The level of significance, denoted by $$\alpha$$, represents the probability of making a Type I error (rejecting the null hypothesis when it is actually true). This value is provided in the problem statement.

$$\alpha = 0.10$$

**step3 Calculate the Test Statistic**

Since the population standard deviation is unknown and the sample size is large ($$n = 101$$, which is greater than 30), we use the t-test statistic. This statistic measures how many standard errors the sample mean is away from the hypothesized population mean under the null hypothesis.

$$t = \frac{\bar{x} - \mu}{s / \sqrt{n}}$$

Now, we substitute the given values into the formula: the sample mean $$\bar{x} = 190$$, the hypothesized population mean $$\mu = 195$$ (from $$H_0$$), the sample standard deviation $$s = 36$$, and the sample size $$n = 101$$.
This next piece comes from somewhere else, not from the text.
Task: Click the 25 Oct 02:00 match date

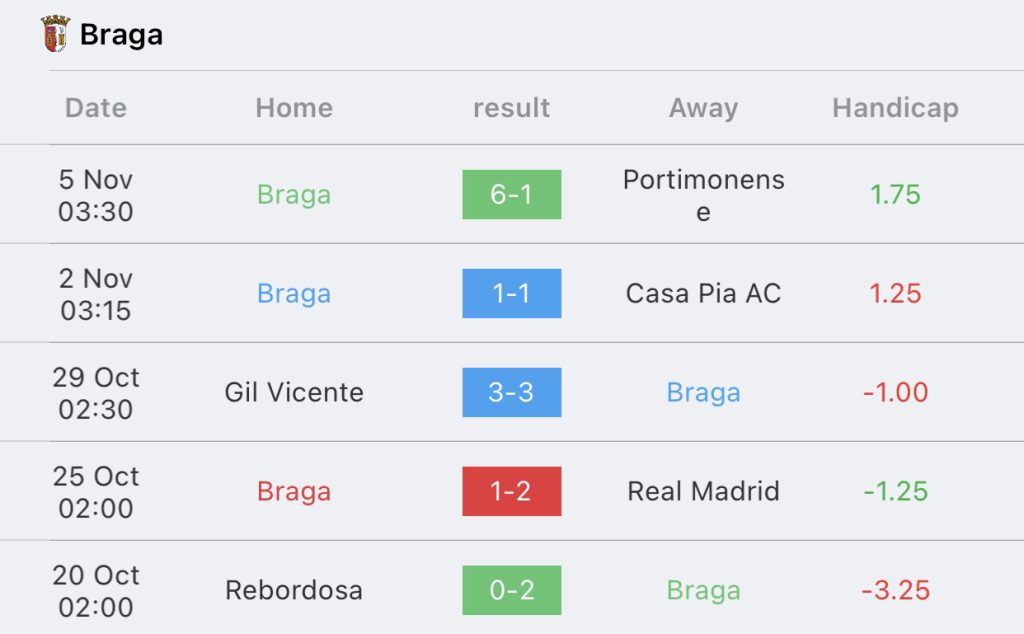Action: coord(96,492)
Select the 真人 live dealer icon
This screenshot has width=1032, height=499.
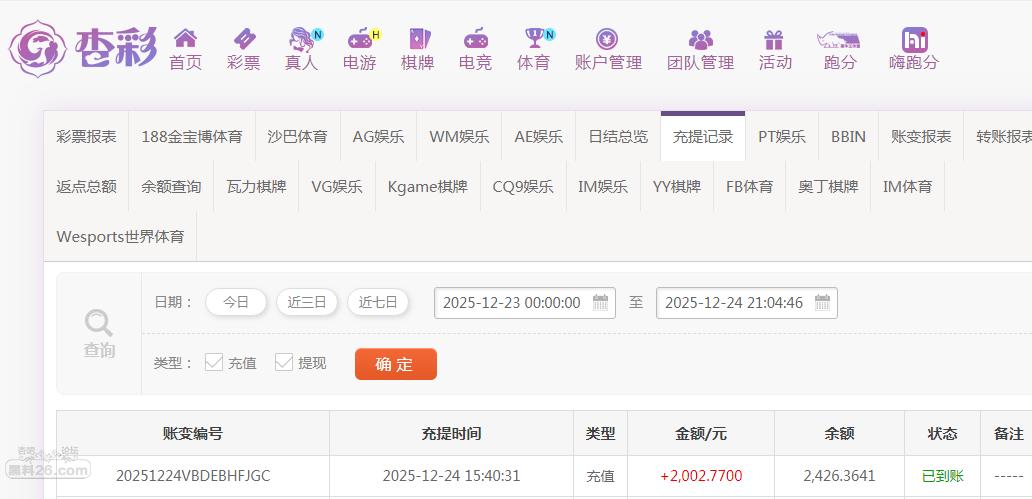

$$t = \frac{190 - 195}{36 / \sqrt{101}}$$

$$t = \frac{-5}{36 / 10.0498756}$$

$$t = \frac{-5}{3.58210}$$

$$t \approx -1.396$$

**step4 Determine the Critical Values**

For a two-tailed test with a significance level of $$\alpha = 0.10$$, we divide $$\alpha$$ by 2 to find the area in each tail ($$\alpha/2 = 0.05$$). The degrees of freedom (df) are calculated as $$n - 1$$. We then look up the critical t-values from a t-distribution table or use a statistical calculator.
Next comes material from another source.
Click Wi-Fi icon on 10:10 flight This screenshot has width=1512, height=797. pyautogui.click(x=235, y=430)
$$df = n - 1 = 101 - 1 = 100$$

Using a t-distribution table for $$df = 100$$ and an area of $$0.05$$ in one tail, the critical value is approximately $$1.660$$. Because it is a two-tailed test, the critical values are $$\pm 1.660$$.

$$\text{Critical values} = \pm 1.660$$

**step5 Make a Decision**

We compare the calculated test statistic to the critical values. If the calculated test statistic falls within the critical region (i.e., less than -1.660 or greater than 1.660), we reject the null hypothesis. Otherwise, if it falls between the critical values, we fail to reject the null hypothesis.

Our calculated t-statistic is $$-1.396$$. The critical values are $$\pm 1.660$$.

Since $$-1.660 < -1.396 < 1.660$$, the calculated test statistic $$-1.396$$ does not fall into the critical region. Therefore, we fail to reject the null hypothesis.

**step6 State the Conclusion**

Based on our decision, we formulate a conclusion in the context of the original claim about the population mean.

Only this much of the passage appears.